## What is needed
Below are some records. Return exactly the lines from the one containing "Viewport: 1568px width, 725px height." through the one containing "Task: Open the VK music note icon", both included, and only those.

•••

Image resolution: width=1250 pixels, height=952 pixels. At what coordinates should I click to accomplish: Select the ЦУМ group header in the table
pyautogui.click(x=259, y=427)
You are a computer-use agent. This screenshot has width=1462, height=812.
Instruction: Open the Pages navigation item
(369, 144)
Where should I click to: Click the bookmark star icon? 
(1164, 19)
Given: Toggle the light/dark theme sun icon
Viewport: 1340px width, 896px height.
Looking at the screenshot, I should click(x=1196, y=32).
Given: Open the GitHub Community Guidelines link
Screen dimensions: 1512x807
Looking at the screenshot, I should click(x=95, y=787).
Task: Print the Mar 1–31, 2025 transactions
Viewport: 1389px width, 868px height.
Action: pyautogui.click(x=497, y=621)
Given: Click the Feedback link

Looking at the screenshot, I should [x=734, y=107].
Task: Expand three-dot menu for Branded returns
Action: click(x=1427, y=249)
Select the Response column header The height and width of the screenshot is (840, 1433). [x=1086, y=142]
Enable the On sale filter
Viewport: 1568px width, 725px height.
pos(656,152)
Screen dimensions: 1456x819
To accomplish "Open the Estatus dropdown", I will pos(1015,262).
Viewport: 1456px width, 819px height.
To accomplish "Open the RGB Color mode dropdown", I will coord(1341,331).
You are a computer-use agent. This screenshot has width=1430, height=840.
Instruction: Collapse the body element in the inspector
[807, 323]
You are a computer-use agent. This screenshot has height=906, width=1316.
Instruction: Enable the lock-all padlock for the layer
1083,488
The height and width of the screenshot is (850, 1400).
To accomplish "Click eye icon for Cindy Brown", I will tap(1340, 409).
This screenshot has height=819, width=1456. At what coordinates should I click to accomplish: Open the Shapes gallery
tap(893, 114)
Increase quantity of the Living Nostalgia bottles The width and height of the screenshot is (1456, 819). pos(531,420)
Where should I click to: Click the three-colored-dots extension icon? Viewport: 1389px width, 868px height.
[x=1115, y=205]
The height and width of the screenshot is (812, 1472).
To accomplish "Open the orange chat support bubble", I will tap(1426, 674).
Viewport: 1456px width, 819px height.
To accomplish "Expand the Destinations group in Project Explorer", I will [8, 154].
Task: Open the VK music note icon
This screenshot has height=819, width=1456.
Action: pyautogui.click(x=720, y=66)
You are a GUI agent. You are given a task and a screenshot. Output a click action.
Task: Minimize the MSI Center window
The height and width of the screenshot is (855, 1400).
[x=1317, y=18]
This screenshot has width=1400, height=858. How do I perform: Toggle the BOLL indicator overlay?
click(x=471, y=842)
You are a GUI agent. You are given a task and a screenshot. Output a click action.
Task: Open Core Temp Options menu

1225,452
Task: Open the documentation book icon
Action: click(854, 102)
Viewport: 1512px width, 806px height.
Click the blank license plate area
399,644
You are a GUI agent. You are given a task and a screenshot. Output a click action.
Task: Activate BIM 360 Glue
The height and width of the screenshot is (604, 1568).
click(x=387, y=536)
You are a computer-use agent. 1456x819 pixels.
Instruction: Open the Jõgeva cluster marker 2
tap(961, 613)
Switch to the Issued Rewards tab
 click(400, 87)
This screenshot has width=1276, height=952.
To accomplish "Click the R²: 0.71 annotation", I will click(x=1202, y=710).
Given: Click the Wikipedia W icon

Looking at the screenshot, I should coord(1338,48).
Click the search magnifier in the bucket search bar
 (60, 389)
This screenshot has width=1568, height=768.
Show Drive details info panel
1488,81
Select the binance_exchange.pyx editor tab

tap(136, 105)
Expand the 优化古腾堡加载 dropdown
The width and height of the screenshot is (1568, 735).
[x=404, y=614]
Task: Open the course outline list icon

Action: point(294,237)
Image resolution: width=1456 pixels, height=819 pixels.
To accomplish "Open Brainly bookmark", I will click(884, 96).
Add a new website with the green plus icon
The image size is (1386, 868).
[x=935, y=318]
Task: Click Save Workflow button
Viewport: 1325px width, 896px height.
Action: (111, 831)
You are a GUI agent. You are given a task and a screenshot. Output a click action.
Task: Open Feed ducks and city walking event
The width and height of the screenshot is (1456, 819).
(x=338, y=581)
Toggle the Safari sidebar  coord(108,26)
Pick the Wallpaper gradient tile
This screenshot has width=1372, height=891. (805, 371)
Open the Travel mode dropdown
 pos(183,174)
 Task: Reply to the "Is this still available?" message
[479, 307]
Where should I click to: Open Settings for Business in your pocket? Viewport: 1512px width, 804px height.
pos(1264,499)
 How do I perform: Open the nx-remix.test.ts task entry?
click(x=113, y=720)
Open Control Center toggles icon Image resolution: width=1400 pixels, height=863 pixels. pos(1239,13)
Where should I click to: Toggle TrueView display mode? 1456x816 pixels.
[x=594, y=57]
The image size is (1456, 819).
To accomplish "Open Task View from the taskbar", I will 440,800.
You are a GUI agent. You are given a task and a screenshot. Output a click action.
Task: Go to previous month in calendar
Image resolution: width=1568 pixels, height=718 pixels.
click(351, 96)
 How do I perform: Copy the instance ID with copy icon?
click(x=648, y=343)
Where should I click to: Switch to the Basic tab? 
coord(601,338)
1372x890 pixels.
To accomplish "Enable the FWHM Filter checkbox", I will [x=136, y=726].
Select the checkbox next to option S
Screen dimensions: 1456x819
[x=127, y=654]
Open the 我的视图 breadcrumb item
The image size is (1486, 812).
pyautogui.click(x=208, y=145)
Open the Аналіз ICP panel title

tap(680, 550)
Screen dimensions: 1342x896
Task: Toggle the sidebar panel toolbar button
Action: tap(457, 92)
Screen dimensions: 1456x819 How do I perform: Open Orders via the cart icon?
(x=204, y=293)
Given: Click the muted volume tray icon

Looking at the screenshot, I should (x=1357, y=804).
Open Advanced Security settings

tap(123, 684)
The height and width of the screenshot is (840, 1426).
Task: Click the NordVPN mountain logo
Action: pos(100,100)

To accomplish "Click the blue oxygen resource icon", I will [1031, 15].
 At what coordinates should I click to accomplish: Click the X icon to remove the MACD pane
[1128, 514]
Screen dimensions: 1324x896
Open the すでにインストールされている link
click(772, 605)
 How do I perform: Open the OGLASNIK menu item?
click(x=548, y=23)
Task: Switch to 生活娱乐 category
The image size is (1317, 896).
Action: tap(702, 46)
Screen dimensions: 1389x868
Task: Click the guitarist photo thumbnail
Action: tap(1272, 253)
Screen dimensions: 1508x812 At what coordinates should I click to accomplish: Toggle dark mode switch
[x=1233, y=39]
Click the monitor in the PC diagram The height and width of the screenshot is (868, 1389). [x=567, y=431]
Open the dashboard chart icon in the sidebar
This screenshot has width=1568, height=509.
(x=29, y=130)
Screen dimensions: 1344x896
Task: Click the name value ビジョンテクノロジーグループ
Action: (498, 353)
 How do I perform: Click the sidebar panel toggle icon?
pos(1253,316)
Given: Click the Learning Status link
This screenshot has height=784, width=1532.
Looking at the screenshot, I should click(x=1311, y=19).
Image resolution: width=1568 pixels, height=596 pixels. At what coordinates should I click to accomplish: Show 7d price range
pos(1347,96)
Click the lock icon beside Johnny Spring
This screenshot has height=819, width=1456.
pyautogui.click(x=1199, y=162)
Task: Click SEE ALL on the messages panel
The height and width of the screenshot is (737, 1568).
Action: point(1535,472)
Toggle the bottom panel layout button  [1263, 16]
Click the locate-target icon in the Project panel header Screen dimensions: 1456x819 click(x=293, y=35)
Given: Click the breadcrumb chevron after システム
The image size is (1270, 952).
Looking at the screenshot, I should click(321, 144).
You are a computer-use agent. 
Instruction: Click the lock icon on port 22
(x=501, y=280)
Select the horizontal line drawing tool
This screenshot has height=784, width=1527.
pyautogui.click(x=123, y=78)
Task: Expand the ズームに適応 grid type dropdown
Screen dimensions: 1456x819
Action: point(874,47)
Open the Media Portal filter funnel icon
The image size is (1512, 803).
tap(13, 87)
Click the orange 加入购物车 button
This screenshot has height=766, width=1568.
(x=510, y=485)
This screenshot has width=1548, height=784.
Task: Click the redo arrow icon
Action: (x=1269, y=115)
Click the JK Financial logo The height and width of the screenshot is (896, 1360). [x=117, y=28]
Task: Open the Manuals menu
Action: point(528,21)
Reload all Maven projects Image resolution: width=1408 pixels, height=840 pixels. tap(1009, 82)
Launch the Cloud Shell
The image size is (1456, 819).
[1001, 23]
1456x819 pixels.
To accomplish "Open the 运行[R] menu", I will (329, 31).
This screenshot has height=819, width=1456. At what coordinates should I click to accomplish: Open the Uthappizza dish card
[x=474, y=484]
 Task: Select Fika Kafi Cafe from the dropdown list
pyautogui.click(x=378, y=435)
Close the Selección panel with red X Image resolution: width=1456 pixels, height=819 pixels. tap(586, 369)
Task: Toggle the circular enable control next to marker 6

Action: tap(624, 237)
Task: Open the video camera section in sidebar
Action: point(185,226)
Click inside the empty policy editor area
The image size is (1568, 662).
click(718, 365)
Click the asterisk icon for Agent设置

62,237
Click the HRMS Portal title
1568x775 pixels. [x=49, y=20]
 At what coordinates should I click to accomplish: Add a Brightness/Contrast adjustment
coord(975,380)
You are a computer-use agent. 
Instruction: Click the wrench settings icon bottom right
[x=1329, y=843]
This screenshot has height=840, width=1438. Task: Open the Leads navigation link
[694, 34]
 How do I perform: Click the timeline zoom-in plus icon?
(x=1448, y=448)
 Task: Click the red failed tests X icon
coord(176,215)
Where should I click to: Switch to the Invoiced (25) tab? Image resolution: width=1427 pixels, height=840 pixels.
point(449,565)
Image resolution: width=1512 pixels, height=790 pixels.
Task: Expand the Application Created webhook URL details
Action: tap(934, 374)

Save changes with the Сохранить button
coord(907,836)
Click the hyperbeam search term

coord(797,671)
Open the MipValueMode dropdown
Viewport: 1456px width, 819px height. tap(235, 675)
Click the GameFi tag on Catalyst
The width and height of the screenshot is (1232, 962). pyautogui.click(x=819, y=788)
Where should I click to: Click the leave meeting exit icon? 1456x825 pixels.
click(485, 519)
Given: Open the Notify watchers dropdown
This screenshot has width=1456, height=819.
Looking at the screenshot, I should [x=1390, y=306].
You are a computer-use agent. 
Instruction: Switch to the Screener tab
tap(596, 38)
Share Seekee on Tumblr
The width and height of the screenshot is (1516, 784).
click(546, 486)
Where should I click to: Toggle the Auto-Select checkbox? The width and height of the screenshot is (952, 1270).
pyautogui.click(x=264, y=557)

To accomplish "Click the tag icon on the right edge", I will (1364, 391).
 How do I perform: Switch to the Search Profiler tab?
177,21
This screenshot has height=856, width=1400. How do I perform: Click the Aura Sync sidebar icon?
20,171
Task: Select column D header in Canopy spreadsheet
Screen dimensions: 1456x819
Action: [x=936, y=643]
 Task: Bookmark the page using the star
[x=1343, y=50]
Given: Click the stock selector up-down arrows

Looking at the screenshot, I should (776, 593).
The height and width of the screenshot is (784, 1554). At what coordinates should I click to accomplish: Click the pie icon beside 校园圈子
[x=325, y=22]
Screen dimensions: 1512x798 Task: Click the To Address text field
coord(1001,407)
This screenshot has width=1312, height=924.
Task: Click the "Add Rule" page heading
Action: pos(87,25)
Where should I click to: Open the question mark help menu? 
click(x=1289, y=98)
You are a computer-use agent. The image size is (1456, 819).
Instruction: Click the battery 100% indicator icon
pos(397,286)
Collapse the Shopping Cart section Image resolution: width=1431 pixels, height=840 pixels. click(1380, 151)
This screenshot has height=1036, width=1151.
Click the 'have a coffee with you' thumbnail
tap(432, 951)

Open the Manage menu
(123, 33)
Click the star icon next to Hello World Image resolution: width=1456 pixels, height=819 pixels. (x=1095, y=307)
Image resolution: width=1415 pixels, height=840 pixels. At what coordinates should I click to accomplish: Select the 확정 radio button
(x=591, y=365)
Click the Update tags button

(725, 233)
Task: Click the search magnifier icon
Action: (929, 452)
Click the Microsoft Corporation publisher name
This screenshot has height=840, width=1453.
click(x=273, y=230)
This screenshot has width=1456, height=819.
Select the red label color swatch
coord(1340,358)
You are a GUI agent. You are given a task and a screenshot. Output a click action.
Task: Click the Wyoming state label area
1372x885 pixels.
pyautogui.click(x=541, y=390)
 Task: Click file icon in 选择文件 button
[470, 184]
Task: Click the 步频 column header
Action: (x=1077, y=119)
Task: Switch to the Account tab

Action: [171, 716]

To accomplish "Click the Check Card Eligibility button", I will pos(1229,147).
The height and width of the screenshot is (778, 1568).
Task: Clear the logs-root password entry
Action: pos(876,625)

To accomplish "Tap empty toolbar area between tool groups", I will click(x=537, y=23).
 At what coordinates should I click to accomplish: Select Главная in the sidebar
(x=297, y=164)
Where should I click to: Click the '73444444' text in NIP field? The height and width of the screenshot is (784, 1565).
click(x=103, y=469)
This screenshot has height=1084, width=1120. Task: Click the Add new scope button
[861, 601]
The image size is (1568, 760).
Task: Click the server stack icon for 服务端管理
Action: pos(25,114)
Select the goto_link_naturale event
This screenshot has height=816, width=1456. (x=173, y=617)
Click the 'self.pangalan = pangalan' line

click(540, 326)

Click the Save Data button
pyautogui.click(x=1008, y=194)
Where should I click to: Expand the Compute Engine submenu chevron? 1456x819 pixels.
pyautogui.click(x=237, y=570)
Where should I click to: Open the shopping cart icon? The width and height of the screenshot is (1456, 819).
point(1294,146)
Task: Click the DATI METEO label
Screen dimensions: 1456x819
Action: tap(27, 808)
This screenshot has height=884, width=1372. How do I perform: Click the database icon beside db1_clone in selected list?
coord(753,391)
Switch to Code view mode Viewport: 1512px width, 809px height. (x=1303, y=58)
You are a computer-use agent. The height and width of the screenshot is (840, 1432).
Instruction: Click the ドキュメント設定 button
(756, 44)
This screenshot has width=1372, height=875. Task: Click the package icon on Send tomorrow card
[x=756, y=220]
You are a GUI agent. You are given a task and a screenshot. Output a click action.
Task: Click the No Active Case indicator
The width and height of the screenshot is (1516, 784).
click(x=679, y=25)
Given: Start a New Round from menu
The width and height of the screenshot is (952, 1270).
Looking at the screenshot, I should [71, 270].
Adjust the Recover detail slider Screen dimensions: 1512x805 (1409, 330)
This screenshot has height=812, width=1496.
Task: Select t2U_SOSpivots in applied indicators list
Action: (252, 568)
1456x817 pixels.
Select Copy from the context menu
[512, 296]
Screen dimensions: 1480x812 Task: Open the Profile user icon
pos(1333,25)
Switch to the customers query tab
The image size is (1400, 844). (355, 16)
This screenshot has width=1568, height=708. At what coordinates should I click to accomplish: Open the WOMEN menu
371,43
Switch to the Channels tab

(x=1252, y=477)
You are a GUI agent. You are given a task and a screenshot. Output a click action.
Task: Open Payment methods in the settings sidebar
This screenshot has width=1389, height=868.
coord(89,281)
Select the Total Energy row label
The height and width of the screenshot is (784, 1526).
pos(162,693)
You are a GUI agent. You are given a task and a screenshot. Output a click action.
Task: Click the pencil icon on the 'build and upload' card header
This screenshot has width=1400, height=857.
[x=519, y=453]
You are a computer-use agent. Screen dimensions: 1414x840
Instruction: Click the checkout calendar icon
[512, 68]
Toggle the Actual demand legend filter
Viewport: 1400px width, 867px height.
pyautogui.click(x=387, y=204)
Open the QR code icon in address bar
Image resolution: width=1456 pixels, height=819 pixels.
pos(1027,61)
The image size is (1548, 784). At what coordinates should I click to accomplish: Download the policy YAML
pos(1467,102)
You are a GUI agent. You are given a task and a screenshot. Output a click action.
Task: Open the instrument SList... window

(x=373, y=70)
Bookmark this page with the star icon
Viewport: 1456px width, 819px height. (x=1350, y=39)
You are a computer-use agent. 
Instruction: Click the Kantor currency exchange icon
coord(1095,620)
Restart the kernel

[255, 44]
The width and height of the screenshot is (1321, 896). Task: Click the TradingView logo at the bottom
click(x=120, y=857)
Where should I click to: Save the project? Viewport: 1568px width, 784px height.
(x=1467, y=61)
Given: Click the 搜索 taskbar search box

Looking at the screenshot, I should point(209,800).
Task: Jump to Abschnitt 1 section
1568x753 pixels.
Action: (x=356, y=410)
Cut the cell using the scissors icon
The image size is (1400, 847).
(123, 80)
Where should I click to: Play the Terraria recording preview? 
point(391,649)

•••

## Output of the task
Viewport: 1568px width, 725px height.
pos(656,152)
Screen dimensions: 1456x819
To accomplish "Open the Estatus dropdown", I will pos(1015,262).
Viewport: 1456px width, 819px height.
To accomplish "Open the RGB Color mode dropdown", I will coord(1341,331).
You are a computer-use agent. This screenshot has width=1430, height=840.
Instruction: Collapse the body element in the inspector
[807, 323]
You are a computer-use agent. This screenshot has height=906, width=1316.
Instruction: Enable the lock-all padlock for the layer
1083,488
The height and width of the screenshot is (850, 1400).
To accomplish "Click eye icon for Cindy Brown", I will tap(1340, 409).
This screenshot has height=819, width=1456. At what coordinates should I click to accomplish: Open the Shapes gallery
tap(893, 114)
Increase quantity of the Living Nostalgia bottles The width and height of the screenshot is (1456, 819). pos(531,420)
Where should I click to: Click the three-colored-dots extension icon? Viewport: 1389px width, 868px height.
[x=1115, y=205]
The height and width of the screenshot is (812, 1472).
To accomplish "Open the orange chat support bubble", I will tap(1426, 674).
Viewport: 1456px width, 819px height.
To accomplish "Expand the Destinations group in Project Explorer", I will [8, 154].
Task: Open the VK music note icon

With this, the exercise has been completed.